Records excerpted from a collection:
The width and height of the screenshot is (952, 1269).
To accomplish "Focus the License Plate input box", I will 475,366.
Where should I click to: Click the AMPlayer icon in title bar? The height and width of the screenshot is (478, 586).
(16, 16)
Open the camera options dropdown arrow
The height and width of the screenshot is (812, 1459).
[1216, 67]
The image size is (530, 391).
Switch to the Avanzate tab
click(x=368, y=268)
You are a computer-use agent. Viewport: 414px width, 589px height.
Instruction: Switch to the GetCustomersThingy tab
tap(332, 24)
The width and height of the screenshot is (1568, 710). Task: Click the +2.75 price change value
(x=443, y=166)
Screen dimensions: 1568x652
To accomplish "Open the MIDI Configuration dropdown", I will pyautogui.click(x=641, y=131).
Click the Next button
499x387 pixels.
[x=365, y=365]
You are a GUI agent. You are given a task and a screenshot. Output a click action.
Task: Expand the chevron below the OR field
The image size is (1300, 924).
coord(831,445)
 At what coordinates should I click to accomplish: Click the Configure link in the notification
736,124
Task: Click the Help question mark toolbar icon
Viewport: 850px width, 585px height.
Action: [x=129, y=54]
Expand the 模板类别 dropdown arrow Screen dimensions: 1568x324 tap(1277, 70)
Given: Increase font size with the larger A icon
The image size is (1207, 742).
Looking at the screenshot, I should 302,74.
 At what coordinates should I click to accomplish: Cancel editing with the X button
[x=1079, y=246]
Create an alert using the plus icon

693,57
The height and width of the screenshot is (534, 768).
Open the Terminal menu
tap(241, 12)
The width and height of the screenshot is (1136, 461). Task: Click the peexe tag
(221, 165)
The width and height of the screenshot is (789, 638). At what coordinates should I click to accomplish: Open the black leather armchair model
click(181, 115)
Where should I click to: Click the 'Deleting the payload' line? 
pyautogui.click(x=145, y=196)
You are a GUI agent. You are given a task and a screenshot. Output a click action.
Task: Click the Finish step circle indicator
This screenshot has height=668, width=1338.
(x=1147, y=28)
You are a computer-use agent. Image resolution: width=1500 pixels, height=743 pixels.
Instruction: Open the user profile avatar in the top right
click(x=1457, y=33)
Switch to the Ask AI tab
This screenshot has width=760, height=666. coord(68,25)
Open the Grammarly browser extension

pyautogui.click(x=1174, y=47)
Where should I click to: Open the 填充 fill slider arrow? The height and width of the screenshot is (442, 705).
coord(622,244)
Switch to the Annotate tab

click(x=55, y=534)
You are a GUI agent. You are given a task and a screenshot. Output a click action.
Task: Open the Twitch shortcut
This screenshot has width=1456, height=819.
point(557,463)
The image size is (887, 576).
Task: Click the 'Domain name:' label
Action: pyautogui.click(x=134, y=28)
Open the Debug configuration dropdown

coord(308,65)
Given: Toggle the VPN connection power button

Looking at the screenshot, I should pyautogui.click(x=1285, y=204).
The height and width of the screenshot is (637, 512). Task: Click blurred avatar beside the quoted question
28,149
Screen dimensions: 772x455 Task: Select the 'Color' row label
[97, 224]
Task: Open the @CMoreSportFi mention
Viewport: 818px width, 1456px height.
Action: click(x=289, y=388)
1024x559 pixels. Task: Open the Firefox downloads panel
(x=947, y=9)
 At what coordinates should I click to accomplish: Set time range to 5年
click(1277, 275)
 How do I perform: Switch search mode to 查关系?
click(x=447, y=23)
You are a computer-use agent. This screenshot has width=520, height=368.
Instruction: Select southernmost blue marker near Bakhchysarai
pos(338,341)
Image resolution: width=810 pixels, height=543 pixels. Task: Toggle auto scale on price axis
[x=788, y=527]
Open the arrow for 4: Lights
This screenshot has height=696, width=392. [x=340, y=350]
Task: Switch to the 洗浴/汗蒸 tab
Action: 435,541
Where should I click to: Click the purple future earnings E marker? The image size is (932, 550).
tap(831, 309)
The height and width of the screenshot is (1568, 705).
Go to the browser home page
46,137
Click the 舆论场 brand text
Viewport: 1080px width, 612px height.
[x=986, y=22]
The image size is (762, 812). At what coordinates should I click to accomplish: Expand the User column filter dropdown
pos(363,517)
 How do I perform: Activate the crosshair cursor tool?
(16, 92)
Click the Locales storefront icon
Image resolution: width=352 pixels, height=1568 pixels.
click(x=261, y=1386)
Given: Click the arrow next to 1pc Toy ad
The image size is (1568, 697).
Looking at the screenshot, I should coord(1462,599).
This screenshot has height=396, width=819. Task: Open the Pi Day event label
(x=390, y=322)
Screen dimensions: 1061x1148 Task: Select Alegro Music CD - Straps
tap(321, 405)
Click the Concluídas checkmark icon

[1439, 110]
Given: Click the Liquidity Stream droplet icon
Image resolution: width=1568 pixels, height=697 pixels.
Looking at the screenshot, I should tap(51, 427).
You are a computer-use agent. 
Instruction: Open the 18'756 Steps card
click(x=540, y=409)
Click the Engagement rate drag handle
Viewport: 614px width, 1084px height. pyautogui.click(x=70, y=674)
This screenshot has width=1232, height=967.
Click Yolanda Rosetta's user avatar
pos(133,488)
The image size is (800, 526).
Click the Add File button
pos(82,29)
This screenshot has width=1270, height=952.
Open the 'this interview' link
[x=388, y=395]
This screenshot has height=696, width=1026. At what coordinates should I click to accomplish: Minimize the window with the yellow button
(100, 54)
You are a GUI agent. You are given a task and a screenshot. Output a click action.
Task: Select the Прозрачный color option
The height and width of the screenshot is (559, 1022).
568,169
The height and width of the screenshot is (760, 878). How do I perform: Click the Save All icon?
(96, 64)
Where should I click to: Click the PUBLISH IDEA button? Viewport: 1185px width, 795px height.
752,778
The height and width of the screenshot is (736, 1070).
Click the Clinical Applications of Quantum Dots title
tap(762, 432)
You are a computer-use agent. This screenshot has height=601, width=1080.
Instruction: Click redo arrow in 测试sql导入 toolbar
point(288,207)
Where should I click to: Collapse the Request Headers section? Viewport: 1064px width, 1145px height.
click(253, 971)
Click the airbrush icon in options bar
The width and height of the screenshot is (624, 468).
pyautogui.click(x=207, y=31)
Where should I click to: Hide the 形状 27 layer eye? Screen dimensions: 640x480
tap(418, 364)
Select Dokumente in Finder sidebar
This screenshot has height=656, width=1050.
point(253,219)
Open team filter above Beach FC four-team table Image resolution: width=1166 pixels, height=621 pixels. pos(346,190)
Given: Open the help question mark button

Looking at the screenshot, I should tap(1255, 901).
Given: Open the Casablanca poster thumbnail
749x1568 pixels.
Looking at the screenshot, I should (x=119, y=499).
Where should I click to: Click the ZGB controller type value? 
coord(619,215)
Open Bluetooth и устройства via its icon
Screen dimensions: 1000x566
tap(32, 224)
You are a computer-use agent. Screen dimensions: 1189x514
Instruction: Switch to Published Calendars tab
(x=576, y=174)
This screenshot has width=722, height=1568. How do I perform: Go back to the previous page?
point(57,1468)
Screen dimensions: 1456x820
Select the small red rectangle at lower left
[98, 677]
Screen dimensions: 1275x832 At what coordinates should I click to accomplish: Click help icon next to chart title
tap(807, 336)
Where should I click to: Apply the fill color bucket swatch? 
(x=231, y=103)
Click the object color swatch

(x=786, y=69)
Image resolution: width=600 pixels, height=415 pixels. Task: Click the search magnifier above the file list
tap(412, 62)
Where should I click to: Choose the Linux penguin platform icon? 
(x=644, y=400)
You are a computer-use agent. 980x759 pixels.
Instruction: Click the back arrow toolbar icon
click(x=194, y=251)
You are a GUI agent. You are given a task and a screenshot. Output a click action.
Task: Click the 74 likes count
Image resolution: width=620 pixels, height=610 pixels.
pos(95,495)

- Exercise details:
Pull out every line of the listing above that contains the word "dropdown".

- Full solution:
Open the camera options dropdown arrow
To accomplish "Open the MIDI Configuration dropdown", I will pyautogui.click(x=641, y=131).
Expand the 模板类别 dropdown arrow Screen dimensions: 1568x324 tap(1277, 70)
Open the Debug configuration dropdown
The image size is (762, 812). At what coordinates should I click to accomplish: Expand the User column filter dropdown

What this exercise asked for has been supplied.